SHORT EXERCISE A
In the forum post about the LabVIEW queue error, what is the largest number of lines the queue ever holds?
SHORT EXERCISE B
Reproduce the forum post about the LabVIEW queue error, starting with "I have a large" and going on through "64-bit LabVIEW etc)".
SHORT EXERCISE C
Write the next part of the forum post about the LabVIEW queue error, picking up after its last sentence.

SUPPLIED TEXT
----
LabVIEW

cancel
Showing results for 
Search instead for 
Did you mean: 

queue reference very very occcasionally invalid

I have a large object-orientated application that is performing laser machining on multiple machines in a factory.  All machines run the same LabVIEW application and have identical software components installed to the PC. (Win7, 64-bit LabVIEW etc)

All products comprise of multiple lines that are machined by a motion system controlled via a .NET interface.   Each line that we machine, around 200,000 per day, are read from file in a producer loop and buffered in a queue before being dequeued by a consumer loop and machined, the queue is never bigger than 10 lines because the read producer loop queries the current queue size before deciding to read more lines.

This producer-consumer architecture is a basic LV building block and works well.  The actual queue reference is initialized and stored in a Functional Global VI, when a line is read from file, the data is used to populate a CLUSTER which is then passed to Enqueue element.   The reference wire from the Global goes first to GetQueueStatus, then to Enqueue element.  It works perfectly every day, but very occasionally, around once every

2-months, we see this error:

"T-1-Get Queue Status in Cut.lvclass:EnqueueLine.vi->Cut.lvclass:RunProcess.vi->Rig_Operation_Main.vi"
----
MATERIAL

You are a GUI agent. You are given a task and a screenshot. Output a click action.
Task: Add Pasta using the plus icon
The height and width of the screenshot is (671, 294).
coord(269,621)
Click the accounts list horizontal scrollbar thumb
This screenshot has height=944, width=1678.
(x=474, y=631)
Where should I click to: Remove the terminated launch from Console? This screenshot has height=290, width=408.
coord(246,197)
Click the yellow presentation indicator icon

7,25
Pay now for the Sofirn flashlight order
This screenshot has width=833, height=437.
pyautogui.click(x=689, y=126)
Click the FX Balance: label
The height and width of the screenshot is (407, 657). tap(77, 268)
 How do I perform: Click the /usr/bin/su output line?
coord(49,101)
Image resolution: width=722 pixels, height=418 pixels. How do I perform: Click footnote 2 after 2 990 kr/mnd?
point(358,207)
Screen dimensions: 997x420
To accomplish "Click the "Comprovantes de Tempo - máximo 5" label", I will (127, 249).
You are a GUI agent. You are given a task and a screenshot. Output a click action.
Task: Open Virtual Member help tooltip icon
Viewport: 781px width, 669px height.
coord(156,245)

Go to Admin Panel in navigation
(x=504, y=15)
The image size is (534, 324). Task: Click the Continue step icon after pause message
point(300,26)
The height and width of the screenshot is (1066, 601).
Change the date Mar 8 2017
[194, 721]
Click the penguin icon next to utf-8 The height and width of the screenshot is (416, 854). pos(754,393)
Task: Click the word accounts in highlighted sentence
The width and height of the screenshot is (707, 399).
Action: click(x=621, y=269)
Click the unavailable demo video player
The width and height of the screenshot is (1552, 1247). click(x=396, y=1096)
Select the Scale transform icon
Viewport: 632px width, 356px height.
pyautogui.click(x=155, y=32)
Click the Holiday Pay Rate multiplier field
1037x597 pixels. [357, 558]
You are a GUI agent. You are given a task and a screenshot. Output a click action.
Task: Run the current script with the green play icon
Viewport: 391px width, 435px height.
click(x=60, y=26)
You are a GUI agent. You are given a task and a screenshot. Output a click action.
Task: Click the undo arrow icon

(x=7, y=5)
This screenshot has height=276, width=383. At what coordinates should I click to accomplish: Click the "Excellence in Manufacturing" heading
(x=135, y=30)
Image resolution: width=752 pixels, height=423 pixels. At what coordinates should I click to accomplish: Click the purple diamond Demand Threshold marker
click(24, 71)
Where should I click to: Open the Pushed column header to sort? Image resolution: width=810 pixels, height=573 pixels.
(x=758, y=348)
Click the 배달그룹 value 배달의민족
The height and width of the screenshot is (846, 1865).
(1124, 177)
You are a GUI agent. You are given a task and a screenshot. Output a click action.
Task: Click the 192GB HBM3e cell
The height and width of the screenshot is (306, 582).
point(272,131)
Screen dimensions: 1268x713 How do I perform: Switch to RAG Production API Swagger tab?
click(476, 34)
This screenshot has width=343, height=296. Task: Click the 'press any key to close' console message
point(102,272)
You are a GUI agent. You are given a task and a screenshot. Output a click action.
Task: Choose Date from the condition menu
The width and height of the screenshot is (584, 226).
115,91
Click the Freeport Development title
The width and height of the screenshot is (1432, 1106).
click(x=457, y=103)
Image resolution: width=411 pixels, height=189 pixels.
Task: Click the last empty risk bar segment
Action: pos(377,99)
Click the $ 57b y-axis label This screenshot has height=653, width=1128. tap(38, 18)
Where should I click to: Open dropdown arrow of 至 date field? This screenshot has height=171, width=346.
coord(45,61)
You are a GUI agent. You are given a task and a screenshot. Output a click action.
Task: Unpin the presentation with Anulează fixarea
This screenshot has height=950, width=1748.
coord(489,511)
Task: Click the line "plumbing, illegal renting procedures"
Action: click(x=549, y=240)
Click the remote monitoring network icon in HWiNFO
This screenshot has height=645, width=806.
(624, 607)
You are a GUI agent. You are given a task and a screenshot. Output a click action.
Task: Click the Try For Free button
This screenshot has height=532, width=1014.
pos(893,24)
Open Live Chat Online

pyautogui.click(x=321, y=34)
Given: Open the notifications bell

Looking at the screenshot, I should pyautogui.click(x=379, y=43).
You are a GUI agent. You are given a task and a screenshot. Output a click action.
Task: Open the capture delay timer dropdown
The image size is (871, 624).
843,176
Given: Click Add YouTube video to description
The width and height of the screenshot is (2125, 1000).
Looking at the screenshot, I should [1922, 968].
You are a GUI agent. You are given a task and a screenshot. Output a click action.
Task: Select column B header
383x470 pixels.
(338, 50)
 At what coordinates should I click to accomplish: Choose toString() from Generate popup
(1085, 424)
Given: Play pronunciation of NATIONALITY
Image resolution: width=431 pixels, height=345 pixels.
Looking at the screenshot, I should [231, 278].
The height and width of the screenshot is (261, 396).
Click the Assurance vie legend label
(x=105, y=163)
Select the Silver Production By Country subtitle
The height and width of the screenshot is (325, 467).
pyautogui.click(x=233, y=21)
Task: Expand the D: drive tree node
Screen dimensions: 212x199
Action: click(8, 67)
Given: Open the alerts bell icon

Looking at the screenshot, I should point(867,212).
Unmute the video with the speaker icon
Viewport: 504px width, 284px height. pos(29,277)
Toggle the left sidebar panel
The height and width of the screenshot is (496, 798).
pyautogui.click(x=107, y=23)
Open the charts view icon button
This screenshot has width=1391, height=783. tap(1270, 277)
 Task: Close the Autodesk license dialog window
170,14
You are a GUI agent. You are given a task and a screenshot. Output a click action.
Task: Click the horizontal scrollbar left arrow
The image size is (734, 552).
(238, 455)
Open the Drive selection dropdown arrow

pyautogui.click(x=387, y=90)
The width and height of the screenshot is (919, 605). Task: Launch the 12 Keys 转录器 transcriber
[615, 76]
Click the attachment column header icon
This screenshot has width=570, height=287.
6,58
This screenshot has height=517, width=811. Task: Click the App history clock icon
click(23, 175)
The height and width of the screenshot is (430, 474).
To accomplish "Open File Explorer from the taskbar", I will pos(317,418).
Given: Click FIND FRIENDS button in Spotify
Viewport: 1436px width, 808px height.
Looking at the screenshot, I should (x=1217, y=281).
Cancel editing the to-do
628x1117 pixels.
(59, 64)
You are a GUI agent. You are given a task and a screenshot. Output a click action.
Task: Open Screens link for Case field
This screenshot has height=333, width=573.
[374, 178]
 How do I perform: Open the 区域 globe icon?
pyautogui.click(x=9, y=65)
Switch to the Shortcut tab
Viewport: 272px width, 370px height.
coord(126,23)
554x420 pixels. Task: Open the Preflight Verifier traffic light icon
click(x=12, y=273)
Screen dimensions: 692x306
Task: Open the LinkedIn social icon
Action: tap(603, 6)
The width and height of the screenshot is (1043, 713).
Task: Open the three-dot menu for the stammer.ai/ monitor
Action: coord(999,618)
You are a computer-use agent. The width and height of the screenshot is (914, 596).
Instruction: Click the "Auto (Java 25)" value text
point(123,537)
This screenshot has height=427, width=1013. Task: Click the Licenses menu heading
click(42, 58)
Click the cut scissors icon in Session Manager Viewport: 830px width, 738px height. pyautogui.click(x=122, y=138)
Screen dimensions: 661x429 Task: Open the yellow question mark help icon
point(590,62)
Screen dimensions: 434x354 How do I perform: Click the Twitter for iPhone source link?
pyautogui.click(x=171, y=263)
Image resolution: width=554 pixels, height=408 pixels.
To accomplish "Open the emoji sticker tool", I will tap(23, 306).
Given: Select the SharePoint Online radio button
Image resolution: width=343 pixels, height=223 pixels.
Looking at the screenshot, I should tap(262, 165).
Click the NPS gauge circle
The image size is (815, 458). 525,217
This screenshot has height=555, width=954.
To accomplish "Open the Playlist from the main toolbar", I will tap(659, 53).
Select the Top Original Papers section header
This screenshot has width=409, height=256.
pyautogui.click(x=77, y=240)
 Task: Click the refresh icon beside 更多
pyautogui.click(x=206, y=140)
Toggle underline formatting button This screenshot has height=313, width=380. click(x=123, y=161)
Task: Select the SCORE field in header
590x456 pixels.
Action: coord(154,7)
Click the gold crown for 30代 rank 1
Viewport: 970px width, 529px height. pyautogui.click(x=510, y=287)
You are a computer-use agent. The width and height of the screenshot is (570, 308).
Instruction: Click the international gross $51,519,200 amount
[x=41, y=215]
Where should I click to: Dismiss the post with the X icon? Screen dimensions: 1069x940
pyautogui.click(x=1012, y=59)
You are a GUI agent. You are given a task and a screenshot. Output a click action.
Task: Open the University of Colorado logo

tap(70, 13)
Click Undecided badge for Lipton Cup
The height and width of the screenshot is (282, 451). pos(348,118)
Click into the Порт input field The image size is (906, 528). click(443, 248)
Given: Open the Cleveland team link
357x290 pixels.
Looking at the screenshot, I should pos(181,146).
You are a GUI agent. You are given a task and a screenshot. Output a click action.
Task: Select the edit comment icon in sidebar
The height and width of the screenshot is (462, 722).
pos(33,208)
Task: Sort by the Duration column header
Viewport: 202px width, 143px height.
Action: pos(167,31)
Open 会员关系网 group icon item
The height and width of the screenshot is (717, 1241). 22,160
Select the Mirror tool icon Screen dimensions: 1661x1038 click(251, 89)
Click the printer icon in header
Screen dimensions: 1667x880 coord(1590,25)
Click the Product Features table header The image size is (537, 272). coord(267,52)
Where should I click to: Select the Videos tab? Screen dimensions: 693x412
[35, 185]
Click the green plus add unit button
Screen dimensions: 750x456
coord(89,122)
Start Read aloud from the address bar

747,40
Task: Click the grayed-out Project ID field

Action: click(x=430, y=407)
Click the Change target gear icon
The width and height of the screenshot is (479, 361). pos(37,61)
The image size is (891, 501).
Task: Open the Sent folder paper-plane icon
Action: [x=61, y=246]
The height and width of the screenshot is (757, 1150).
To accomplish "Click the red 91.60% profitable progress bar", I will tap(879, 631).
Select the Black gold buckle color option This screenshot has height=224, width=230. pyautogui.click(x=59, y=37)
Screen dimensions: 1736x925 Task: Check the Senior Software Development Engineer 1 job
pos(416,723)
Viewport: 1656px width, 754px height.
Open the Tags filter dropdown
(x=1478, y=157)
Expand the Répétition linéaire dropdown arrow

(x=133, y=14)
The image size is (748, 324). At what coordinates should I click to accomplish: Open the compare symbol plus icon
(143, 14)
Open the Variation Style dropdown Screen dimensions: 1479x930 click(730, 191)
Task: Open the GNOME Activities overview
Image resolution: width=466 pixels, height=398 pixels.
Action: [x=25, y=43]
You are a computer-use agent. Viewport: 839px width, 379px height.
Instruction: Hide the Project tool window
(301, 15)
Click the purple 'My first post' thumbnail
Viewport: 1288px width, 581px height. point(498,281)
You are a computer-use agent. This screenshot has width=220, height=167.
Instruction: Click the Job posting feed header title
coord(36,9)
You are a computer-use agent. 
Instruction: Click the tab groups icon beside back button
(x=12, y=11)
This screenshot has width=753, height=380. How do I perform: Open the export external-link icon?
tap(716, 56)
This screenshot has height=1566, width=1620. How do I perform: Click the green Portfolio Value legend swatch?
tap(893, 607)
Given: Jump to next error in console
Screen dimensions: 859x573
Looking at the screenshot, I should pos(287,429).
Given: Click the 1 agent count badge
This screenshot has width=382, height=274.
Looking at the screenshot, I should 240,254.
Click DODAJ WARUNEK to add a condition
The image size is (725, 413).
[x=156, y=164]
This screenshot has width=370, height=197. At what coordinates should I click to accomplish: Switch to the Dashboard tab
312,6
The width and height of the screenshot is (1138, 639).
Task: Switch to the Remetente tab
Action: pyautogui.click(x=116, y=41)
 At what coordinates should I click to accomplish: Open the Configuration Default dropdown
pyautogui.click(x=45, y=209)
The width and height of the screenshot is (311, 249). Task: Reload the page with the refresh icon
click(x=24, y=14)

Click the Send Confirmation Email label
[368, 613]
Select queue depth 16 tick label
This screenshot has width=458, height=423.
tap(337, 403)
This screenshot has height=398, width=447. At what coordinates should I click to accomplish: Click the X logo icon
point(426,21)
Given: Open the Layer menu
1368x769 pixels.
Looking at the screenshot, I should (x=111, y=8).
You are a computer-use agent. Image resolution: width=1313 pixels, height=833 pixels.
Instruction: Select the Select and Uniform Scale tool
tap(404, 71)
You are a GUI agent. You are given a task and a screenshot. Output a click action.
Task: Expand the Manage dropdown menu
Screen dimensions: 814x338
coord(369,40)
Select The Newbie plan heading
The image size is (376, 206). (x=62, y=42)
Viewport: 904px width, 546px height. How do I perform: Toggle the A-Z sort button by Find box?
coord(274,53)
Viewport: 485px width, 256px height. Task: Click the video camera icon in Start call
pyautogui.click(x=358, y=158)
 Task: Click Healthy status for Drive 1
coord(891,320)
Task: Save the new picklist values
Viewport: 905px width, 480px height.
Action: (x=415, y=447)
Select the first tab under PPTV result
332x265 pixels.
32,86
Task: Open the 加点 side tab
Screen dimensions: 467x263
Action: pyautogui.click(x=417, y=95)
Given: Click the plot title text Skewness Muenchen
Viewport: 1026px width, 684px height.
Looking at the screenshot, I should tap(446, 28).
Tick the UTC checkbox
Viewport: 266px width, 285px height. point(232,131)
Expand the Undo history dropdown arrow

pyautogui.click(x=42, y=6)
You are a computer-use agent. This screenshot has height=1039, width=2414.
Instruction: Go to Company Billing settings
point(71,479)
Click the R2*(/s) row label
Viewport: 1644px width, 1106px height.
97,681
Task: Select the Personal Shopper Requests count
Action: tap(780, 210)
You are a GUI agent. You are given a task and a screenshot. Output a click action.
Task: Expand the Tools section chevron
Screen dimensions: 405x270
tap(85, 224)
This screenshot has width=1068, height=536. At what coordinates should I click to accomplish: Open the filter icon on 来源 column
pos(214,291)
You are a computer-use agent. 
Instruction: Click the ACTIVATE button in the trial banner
----
EXERCISE RESULT A
The queue never holds more than 10 lines.

EXERCISE RESULT B
I have a large object-orientated application that is performing laser machining on multiple machines in a factory.  All machines run the same LabVIEW application and have identical software components installed to the PC. (Win7, 64-bit LabVIEW etc)

EXERCISE RESULT C
Error 1 means an input is invalid.  After the error occurs, I'm able to go back and check the text file reads okay and the CLUSTER populates.  I'm therefore of the belief that the error occurs because the Queue Reference is invalid.

Can anyone offer suggestions as to why this might happen and how to fix the bug.

 

My code writes a text log file as it goes to aid debug, it looks like this when the error happens:

 

Normal running:

20191021 162903Z EnqueueLine.vi Start
20191021 162903Z Enqueue LineIndex 429 Start Queue Size 18 End Consumer Queue Size 26
20191021 162903Z EnqueueLine.vi Finish

 

With error:

20190824 110326Z EnqueueLine.vi Start
20190824 110326Z Enqueue LineIndex 1041 Start Queue Size 0 End Consumer Queue Size 0 (T-1-Get Queue Status in Cut.lvclass:EnqueueLine.vi->Cut.lvclass:RunProcess.vi->Rig_Operation_Main.vi)
20190824 110326Z EnqueueLine.vi Finish (T-1-Get Queue Status in Cut.lvclass:EnqueueLine.vi->Cut.lvclass:RunProcess.vi->Rig_Operation_Main.vi)

 

0 Kudos
Message 1 of 10
(2,811 Views)

The most likely situation is you have a case structure or Event Structure that is using the "Use Default If Unwired" tunnel option and you failed to wire through your queue reference.  That feature should be turned off in 98% of the situations I have seen.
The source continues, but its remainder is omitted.